### Task prompt
Line by line, transcribe the records exactly.

━━━━━ Supplied records ━━━━━

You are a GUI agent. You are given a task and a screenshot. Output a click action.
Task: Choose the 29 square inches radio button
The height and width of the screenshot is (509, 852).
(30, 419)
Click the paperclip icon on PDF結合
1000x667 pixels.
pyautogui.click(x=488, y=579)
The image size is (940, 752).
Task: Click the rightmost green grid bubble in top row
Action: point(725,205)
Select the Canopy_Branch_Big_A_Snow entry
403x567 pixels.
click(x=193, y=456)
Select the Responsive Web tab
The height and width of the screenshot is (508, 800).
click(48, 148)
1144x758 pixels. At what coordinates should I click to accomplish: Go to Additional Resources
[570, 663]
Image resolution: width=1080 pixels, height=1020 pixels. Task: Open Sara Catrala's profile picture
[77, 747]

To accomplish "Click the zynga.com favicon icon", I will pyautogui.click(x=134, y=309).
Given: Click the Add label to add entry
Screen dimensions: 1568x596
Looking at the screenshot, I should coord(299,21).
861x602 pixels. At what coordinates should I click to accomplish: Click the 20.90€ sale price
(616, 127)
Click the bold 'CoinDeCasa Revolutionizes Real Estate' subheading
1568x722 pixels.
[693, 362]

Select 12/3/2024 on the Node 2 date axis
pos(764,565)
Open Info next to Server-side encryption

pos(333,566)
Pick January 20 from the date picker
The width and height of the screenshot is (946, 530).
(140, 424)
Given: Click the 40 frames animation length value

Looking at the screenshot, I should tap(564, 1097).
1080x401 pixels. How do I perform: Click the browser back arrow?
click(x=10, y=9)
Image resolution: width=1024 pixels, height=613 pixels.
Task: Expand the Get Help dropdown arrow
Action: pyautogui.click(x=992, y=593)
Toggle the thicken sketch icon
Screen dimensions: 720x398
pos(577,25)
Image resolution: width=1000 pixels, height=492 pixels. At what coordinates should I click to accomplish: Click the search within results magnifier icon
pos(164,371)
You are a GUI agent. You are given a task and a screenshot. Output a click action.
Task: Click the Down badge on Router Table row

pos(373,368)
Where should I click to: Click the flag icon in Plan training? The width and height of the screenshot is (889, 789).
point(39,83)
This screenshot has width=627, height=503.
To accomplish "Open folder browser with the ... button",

━━━━━

### Solution to the problem
You are a GUI agent. You are given a task and a screenshot. Output a click action.
Task: Choose the 29 square inches radio button
The height and width of the screenshot is (509, 852).
(30, 419)
Click the paperclip icon on PDF結合
1000x667 pixels.
pyautogui.click(x=488, y=579)
The image size is (940, 752).
Task: Click the rightmost green grid bubble in top row
Action: point(725,205)
Select the Canopy_Branch_Big_A_Snow entry
403x567 pixels.
click(x=193, y=456)
Select the Responsive Web tab
The height and width of the screenshot is (508, 800).
click(48, 148)
1144x758 pixels. At what coordinates should I click to accomplish: Go to Additional Resources
[570, 663]
Image resolution: width=1080 pixels, height=1020 pixels. Task: Open Sara Catrala's profile picture
[77, 747]

To accomplish "Click the zynga.com favicon icon", I will pyautogui.click(x=134, y=309).
Given: Click the Add label to add entry
Screen dimensions: 1568x596
Looking at the screenshot, I should coord(299,21).
861x602 pixels. At what coordinates should I click to accomplish: Click the 20.90€ sale price
(616, 127)
Click the bold 'CoinDeCasa Revolutionizes Real Estate' subheading
1568x722 pixels.
[693, 362]

Select 12/3/2024 on the Node 2 date axis
pos(764,565)
Open Info next to Server-side encryption

pos(333,566)
Pick January 20 from the date picker
The width and height of the screenshot is (946, 530).
(140, 424)
Given: Click the 40 frames animation length value

Looking at the screenshot, I should tap(564, 1097).
1080x401 pixels. How do I perform: Click the browser back arrow?
click(x=10, y=9)
Image resolution: width=1024 pixels, height=613 pixels.
Task: Expand the Get Help dropdown arrow
Action: pyautogui.click(x=992, y=593)
Toggle the thicken sketch icon
Screen dimensions: 720x398
pos(577,25)
Image resolution: width=1000 pixels, height=492 pixels. At what coordinates should I click to accomplish: Click the search within results magnifier icon
pos(164,371)
You are a GUI agent. You are given a task and a screenshot. Output a click action.
Task: Click the Down badge on Router Table row

pos(373,368)
Where should I click to: Click the flag icon in Plan training? The width and height of the screenshot is (889, 789).
point(39,83)
This screenshot has width=627, height=503.
To accomplish "Open folder browser with the ... button",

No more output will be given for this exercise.